Широкая лапа Дремлюги вытянулась вперед, и пальцы медленно стянулись в кулак, словно он сдавил чью-то глотку.
— Ениколопова, — спросил жандарм у жандарма, — вы тоже отрицать будете?
— Попробуйте, капитан, — спокойно отозвался Сущев-Ракуса. — Предложите Вадиму Аркадьевичу… Если вы не боитесь, чтобы в ответ на ваши предложения он не въехал вам по физиономии! Мне, например, не удавалось…
Аристид Карпович пешком вернулся домой. Старая кухарка его уже встала, чесала гребнем жирные волосы. Любимый кот жандарма терся об сапог хозяина, радуясь его приходу.
— Меланья, — сказал полковник, — покорми Ваську, смотри, как воет… Молоко-то есть?
Он повесил на гвоздик фуражку, прошел в комнаты. Глянул на часы: рано еще — ни свет ни заря. Сбросил пропотевший мундир, пощелкал в задумчивости подтяжками. Висели на стенах картинки — криво висели, надо бы и поправить, да ну их к черту! Не до картинок…
Завалился жандарм на тахту, закинув руки под затылок, долго лежал, полузакрыв глаза. Думал, думал, думал. Не мог заснуть. Снова поднялся, крикнул на кухню:
— Самоварчик… сооруди-ка!
Радуясь пробуждению дня, зачирикал щегол в клетке. Сущев-Ракуса в ожидании самовара прошел в соседнюю комнату, в полном одиночестве — сам с собою — долго гонял кием шары по бильярдному полю. Наконец и это надоело.
Пришел из кухни, облизываясь, сытый кот. Затерся лапой. Лизнет ее, потом — раз-раз за ухом.
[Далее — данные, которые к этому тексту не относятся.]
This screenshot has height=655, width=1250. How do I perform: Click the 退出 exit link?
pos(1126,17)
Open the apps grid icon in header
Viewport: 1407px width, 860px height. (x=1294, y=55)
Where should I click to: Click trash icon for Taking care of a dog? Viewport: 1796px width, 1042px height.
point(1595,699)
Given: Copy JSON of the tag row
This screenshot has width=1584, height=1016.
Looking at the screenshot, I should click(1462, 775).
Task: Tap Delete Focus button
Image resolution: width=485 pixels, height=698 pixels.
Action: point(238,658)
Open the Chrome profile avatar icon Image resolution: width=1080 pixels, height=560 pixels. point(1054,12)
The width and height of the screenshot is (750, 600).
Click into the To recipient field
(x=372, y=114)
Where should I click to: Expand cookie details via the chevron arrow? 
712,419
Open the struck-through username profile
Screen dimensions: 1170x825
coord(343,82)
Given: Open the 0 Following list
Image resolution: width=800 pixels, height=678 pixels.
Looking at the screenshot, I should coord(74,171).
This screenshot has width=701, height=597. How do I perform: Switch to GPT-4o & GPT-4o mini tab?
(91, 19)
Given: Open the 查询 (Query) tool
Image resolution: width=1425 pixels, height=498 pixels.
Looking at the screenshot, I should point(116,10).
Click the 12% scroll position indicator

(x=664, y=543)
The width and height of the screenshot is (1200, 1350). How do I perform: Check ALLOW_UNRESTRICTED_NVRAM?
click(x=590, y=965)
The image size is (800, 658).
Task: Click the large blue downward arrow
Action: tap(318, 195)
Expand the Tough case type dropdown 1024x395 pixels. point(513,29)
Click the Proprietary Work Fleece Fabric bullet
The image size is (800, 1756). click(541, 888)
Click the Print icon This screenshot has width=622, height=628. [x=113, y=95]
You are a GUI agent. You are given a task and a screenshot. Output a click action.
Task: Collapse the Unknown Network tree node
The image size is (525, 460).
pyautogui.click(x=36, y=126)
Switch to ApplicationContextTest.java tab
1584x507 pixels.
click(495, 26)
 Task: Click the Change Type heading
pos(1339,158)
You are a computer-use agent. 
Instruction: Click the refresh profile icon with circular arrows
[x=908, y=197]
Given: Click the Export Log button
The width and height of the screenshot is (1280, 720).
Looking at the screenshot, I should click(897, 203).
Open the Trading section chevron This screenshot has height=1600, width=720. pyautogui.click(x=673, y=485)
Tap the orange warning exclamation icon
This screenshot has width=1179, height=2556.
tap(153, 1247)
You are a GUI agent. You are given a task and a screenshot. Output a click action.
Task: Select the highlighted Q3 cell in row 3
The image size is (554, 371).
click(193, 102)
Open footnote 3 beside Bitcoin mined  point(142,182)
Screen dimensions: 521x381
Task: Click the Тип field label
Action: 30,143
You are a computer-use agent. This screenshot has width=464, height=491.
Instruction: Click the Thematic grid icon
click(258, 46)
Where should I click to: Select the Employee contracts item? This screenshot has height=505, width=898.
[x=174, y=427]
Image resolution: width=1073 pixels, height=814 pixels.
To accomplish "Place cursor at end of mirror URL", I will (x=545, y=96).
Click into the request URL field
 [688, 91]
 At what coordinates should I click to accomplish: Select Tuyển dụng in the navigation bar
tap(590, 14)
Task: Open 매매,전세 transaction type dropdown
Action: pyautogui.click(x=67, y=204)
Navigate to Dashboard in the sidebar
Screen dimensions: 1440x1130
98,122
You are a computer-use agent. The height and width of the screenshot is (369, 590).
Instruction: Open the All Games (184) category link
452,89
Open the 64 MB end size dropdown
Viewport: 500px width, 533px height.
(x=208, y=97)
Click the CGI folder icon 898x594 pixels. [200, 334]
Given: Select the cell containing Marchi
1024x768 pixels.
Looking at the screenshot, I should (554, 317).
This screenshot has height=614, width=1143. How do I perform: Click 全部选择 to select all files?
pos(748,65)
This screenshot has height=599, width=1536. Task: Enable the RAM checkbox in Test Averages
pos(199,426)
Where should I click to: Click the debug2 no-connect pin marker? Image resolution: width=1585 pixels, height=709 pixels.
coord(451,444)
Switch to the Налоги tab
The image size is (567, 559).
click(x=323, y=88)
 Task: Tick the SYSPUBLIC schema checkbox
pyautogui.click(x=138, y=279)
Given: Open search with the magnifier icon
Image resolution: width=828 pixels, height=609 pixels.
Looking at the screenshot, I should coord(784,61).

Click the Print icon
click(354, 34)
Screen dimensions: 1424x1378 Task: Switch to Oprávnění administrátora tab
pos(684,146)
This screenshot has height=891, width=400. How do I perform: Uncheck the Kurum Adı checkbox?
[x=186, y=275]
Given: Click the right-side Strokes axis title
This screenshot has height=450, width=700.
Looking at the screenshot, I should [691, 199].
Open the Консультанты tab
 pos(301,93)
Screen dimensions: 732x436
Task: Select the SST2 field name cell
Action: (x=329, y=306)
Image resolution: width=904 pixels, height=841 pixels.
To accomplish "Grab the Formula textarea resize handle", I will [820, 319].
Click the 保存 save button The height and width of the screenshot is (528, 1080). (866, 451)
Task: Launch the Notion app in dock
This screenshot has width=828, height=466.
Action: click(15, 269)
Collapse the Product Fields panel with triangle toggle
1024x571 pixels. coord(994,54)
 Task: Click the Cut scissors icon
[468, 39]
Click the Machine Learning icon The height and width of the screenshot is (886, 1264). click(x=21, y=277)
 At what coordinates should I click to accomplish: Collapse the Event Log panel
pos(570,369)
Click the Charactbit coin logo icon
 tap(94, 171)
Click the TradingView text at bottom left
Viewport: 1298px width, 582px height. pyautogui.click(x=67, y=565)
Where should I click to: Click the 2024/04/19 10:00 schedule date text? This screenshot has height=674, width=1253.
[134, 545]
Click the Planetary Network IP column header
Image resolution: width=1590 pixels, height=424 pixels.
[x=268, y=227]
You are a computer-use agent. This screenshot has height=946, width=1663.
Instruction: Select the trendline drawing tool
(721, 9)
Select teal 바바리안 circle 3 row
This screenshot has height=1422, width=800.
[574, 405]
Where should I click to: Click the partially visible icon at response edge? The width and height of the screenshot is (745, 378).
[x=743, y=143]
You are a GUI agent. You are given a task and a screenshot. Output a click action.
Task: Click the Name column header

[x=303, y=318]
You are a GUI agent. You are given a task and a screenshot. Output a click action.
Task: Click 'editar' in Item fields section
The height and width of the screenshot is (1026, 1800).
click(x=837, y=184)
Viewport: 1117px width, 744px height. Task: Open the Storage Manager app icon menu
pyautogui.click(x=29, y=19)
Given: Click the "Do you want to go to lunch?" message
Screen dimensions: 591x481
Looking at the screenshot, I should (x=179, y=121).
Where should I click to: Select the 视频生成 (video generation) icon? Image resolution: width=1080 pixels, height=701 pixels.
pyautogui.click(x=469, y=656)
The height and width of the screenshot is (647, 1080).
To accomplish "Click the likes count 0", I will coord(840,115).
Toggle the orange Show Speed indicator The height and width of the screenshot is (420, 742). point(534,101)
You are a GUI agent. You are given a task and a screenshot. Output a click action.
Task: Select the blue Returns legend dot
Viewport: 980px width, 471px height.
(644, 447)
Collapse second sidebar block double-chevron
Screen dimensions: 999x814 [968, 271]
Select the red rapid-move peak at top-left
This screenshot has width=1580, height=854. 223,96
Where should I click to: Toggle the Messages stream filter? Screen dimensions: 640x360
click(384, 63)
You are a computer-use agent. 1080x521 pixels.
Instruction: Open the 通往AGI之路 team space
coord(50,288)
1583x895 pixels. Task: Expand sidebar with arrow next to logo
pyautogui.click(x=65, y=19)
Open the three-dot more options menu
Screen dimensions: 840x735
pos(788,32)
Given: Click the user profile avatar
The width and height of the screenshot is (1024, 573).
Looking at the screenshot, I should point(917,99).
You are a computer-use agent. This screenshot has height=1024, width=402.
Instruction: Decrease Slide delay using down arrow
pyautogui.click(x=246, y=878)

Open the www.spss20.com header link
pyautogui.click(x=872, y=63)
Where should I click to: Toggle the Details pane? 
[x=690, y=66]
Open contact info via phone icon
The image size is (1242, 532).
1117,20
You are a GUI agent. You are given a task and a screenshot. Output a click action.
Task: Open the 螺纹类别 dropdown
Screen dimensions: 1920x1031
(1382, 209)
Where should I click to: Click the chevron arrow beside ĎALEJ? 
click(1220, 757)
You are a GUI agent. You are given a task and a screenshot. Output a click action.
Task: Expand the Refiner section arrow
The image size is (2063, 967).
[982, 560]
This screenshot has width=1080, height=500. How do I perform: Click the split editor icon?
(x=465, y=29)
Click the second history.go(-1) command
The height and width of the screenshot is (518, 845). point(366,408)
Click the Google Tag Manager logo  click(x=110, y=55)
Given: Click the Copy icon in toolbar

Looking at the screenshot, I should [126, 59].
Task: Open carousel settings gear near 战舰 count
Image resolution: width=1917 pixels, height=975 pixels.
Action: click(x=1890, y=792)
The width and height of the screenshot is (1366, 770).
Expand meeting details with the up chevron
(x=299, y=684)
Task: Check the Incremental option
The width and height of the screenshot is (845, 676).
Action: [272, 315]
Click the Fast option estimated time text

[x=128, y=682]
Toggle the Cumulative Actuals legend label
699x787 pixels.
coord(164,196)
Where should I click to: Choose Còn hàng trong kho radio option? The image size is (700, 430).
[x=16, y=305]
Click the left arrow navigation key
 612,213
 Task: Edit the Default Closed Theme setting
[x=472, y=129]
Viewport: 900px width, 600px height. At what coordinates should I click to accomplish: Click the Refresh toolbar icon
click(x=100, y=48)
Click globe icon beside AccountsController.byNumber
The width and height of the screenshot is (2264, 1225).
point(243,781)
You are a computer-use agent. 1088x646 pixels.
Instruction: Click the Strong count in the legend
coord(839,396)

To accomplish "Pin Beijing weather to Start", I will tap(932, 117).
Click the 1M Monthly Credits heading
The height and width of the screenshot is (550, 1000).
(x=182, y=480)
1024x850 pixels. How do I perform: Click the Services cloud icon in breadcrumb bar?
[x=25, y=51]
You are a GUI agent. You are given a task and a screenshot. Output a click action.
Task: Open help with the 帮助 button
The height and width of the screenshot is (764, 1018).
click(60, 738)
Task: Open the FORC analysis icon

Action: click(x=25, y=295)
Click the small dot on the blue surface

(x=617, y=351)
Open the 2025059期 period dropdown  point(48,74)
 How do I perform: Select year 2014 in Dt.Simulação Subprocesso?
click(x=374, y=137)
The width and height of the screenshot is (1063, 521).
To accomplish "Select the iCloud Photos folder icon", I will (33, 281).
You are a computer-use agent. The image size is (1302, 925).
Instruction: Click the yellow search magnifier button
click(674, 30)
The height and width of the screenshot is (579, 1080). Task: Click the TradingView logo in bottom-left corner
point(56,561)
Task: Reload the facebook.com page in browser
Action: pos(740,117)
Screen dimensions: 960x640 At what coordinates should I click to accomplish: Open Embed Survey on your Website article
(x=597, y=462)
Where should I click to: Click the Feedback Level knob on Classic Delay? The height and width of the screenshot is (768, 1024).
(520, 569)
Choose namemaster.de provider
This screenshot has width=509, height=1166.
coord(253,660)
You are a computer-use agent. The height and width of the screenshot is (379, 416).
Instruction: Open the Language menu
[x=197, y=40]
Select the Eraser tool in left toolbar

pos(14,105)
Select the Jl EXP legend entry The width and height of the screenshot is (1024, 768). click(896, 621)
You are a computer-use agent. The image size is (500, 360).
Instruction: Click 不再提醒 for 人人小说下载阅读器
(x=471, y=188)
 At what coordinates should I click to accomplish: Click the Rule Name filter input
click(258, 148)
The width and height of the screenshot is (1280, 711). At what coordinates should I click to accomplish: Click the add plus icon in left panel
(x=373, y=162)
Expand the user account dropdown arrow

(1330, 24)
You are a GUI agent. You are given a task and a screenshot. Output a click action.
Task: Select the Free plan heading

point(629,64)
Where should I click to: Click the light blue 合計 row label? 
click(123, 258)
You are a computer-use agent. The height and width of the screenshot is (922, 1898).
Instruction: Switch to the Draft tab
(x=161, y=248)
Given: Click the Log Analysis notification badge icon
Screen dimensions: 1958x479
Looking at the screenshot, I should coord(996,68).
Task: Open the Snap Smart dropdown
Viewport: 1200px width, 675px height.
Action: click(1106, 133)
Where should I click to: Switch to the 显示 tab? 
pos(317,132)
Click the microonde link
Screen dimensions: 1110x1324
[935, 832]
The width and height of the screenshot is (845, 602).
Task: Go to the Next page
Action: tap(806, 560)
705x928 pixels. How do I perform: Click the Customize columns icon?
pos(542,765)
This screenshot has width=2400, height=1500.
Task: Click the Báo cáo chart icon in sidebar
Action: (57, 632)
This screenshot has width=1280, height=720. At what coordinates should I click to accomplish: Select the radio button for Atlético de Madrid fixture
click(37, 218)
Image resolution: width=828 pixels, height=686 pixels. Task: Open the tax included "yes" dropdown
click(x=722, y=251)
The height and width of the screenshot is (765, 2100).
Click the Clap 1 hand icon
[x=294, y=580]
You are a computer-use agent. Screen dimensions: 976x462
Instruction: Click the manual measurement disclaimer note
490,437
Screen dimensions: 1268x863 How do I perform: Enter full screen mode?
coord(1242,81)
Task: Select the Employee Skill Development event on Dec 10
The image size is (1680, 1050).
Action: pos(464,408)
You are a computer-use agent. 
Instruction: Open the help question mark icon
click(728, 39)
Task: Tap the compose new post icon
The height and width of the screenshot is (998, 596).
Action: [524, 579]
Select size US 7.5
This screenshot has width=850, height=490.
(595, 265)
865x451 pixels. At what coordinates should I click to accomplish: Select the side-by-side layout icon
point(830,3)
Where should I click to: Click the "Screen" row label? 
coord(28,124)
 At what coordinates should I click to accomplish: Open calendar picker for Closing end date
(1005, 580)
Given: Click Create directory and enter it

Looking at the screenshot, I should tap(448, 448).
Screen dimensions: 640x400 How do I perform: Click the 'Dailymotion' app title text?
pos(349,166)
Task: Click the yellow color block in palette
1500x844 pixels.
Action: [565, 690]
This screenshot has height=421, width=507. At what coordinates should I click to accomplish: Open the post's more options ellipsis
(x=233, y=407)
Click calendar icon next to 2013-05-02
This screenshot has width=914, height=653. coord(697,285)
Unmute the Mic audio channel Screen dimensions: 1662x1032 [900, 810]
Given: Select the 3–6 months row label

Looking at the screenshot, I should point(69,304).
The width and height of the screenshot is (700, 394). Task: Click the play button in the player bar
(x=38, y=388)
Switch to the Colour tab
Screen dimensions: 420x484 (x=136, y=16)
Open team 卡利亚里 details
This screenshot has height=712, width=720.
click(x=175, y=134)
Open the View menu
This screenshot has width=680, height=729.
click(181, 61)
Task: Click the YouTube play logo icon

— Чистоплюй ты у меня, — сказал Аристид Карпович и завалил кота кверху пузом, взлохматил ему длинную шерсть. — Ух ты какой, миляга ты, гулена… А плохо тебе, брат, будет здесь без меня!
Отпустил кота и выпил два стакана чаю с вареньем. Со своим любимым — кизиловым. Потом долго слонялся по комнатам, думал.
«Я не мальчик, — вздохнул он. — Мне уже поздно начинать все сначала. Пусть уж так…»
Аристид Карпович решительно присел к столу, разложил перед собой листок бумаги. Четко и красиво написал
«Князь!
Вы напрасно тиснули статью о винной монополии. Время — дрянь, и может плохо обернуться. Будьте готовы к тому, чтобы лишиться мундира камер-юнкера. Но вы еще молоды, и жизнь Ваша вполне поправима. Гораздо хуже складываются обстоятельства у меня. Прошу без зазрения совести валить все на Влахопулова и на меня. Мертвые сраму не имут.